Working with Film Archives: a Decolonial Approach

Thursday 27th October 2022

From 4:00pm

Judith E Wilson Drama Studio,  Faculty of English

9 West Road, Cambridge CB3 9DP

 

 

 

A Film Workshop featuring the work of two documentarians and their films.

 

 

We will be screening Ilana Navaro‘s Josephine Baker: Une Icone Noire and Karim Miské‘s Décolonisations.

 

 

 

These hour long screenings of each film (with English subtitles) will be followed by discussion with the filmmakers themselves. The event will be introduced by Yael Navaro, and moderated by Chana Morgenstern and Mezna Qato of the Archives of the Disappeared Research Group based in Cambridge. 

 

Ilana Navaro has been making films for over 25 years. Originally from Istanbul, she debuted her career as a journalist in Turkey, before settling to Paris in 2001. Her storytelling is often in the form of documentaries (but sometimes of fictions) both for television (Arte and France TV) and for radio (France Culture, Arte Radio, BBC). She particularly likes to tell stories where the intimate meets the political. Originally for Arte, her film Josephine Baker, the story of an awakening, has aired in over twenty TV channels around the world, and has won the Rockie Award in 2020. She is a regular contributor to Les Pieds Sur Terre (often considered like a French version of This American Life) on radio France Culture. She is also the author and producer of the radio series on the French feminist icon Gisèle Halimi, recently adapted to a book, Gisèle Halimi, the troublemaker. Currently, she is finishing a three hour documentary series for Arte, China, dreams and nightmares, in collaboration with Karim Miské and historian Pierre Singaravelou. 

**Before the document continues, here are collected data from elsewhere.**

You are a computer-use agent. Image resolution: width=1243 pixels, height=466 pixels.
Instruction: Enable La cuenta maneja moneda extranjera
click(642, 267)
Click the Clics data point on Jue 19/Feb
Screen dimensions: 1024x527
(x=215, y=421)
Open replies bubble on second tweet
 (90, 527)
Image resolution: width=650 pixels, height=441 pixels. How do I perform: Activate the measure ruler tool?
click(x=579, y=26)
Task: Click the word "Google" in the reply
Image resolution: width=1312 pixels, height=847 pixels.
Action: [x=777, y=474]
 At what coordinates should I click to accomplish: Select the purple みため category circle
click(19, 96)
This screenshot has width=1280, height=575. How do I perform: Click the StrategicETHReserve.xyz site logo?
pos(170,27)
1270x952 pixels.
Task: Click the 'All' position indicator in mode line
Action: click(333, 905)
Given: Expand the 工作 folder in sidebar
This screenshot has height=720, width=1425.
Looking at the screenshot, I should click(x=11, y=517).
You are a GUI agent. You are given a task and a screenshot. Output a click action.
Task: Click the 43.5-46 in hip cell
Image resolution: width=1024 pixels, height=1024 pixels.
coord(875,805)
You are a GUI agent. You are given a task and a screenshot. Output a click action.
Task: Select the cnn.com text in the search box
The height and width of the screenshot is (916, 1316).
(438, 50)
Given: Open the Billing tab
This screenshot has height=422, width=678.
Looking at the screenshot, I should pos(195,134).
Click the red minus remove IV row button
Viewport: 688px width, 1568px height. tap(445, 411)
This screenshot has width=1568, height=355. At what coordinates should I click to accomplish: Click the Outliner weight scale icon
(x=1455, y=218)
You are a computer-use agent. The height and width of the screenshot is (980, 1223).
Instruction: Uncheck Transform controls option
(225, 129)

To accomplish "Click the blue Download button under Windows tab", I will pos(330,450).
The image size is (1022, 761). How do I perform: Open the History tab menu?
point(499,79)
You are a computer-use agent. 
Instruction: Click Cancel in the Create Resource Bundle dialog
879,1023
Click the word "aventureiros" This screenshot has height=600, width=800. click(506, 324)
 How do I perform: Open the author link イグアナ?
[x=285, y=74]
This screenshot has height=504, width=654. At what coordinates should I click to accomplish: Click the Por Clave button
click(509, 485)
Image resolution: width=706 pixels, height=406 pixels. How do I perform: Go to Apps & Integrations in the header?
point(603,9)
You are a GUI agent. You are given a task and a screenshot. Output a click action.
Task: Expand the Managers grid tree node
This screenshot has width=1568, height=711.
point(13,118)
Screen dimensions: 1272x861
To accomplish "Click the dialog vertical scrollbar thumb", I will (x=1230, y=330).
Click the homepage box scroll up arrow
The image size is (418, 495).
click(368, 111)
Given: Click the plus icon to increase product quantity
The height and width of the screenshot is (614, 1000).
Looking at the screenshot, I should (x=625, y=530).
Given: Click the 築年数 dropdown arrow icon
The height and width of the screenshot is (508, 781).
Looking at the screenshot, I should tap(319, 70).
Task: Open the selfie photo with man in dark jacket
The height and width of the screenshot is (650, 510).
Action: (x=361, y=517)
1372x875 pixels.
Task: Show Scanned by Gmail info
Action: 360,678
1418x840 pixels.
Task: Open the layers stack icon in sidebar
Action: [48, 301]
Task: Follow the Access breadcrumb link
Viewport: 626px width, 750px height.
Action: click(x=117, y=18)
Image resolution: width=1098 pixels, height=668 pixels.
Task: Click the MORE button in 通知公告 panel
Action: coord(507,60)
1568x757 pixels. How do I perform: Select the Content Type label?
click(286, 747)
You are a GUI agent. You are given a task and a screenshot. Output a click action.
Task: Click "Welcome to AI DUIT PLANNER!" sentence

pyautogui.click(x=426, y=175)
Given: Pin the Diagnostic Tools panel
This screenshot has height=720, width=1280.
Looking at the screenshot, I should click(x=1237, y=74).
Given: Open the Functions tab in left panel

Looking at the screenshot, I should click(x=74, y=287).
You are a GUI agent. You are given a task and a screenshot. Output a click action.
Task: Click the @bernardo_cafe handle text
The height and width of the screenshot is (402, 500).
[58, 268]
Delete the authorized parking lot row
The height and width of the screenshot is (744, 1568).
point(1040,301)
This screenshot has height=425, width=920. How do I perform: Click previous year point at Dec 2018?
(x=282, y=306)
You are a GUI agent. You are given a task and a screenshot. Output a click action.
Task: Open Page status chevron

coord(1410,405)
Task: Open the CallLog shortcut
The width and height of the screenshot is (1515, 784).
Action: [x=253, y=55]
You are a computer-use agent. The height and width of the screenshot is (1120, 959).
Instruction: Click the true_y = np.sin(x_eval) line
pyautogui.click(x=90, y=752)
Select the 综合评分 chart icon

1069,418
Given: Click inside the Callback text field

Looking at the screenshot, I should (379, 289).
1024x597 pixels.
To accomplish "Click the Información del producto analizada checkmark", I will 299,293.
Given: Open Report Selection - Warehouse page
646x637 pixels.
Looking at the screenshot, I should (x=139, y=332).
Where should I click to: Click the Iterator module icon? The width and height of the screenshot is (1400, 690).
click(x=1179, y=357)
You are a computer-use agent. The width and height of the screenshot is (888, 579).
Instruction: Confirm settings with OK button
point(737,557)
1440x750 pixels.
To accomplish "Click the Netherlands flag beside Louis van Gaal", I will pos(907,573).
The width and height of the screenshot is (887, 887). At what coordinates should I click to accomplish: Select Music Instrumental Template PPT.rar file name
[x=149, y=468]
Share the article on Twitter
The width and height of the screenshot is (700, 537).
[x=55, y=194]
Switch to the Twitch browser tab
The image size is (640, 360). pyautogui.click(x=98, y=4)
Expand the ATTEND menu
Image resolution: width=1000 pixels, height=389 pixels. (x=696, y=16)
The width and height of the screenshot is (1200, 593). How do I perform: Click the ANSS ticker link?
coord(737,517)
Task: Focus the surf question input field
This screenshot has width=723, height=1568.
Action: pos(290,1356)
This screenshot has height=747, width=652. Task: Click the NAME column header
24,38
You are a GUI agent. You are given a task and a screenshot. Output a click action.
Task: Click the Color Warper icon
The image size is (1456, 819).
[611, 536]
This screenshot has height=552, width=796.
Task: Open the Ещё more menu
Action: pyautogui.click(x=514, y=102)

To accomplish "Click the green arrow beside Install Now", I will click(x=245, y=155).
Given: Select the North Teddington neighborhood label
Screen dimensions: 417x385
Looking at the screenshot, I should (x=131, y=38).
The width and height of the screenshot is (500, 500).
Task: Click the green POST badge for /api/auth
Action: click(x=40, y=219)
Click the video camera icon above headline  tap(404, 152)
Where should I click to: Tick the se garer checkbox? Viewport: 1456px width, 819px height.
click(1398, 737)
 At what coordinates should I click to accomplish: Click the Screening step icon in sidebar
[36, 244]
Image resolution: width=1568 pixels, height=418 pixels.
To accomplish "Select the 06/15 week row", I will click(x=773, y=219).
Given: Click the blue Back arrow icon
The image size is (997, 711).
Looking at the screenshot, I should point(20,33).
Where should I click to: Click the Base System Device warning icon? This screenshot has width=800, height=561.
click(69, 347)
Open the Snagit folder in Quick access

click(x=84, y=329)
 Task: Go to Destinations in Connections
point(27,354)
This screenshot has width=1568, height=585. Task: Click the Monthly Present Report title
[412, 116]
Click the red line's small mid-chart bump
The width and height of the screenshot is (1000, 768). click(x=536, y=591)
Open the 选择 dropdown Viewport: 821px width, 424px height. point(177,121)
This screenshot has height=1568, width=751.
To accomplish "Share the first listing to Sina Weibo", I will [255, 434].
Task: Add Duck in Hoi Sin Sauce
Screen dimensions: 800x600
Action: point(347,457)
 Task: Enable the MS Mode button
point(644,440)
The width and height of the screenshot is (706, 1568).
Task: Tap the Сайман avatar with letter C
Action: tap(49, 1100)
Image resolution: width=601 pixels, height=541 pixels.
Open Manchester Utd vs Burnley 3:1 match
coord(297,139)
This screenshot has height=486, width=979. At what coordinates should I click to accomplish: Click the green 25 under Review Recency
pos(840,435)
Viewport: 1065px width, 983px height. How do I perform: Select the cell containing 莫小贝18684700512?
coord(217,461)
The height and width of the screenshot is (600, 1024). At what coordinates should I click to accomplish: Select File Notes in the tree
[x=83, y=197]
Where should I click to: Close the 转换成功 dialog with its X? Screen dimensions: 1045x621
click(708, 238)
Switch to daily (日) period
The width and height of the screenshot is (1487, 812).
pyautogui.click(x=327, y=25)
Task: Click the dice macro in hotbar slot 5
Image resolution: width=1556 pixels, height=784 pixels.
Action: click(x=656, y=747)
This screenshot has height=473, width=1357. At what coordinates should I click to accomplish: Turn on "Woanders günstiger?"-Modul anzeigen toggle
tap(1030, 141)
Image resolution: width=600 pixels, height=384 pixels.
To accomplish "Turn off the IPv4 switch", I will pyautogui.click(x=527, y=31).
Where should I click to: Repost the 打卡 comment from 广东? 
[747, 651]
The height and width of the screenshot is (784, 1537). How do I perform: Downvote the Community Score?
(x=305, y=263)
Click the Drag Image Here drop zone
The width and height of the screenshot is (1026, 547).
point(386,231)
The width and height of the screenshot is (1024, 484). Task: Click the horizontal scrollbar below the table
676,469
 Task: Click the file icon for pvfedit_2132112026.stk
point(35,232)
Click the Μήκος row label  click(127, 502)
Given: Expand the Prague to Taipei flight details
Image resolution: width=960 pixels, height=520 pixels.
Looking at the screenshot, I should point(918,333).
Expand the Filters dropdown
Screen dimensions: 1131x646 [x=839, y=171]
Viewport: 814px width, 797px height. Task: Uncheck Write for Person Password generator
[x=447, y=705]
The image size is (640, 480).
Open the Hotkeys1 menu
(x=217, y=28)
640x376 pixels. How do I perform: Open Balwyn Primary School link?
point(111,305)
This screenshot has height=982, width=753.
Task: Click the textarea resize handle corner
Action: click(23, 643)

Karim Miské is a writer and a documentary filmmaker based in Paris. His 4-hour documentary series, ‘Jews and Muslims, Intimate Strangers’ (ARTE, 2013) was broadcast in 15 countries, purchased by 50 American Universities and awarded the prestigious Lauriers de la Télévision in France. His latest docu-series ‘Decolonisations’ (co-authored with Pierre Singaravélou and Marc Ball) was broadcast on ARTE in 2019. It was awarded the 39th International URTI Grand Prix for Author’s Documentary. In 2012, he published his first novel, ‘Arab Jazz’ (Viviane Hamy, 2012), which won the Grand Prix de Littérature Policière and which has been translated into nine languages. The English translation (Quercus/MacLehose) received the English Pen Award in 2014. The US edition of the book was released in 2016.In 2015, Miské published ‘N’appartenir’ (Viviane Hamy), a memoir which was adapted to the graphic novel, ‘S’appartenir’, in 2016. Alongside his writing, Miské is also co-hosting literary nights at the Pitch Me, a Senegalese restaurant and teaching crime novel at the new Parisian School of Creative Writing, Les Mots. Karim Miské is currently writing a novel and is the co-author of a new documentary series for Arte, about the contemporary history of China with Ilana Navaro and Pierre Singaravélou.

 

To register and book your place please click on the link below:

https://www.eventbrite.co.uk/e/working-with-film-archives-a-decolonial-approach-tickets-439537407217

 

Please do not attend this event if you are experiencing any cold-like symptoms.

 

Although the Faculty of English building has step-free access, please be aware that the Judith E Wilson Drama Studio is located in the basement of the building.  It is accessible via the Faculty lift or via a stairwell.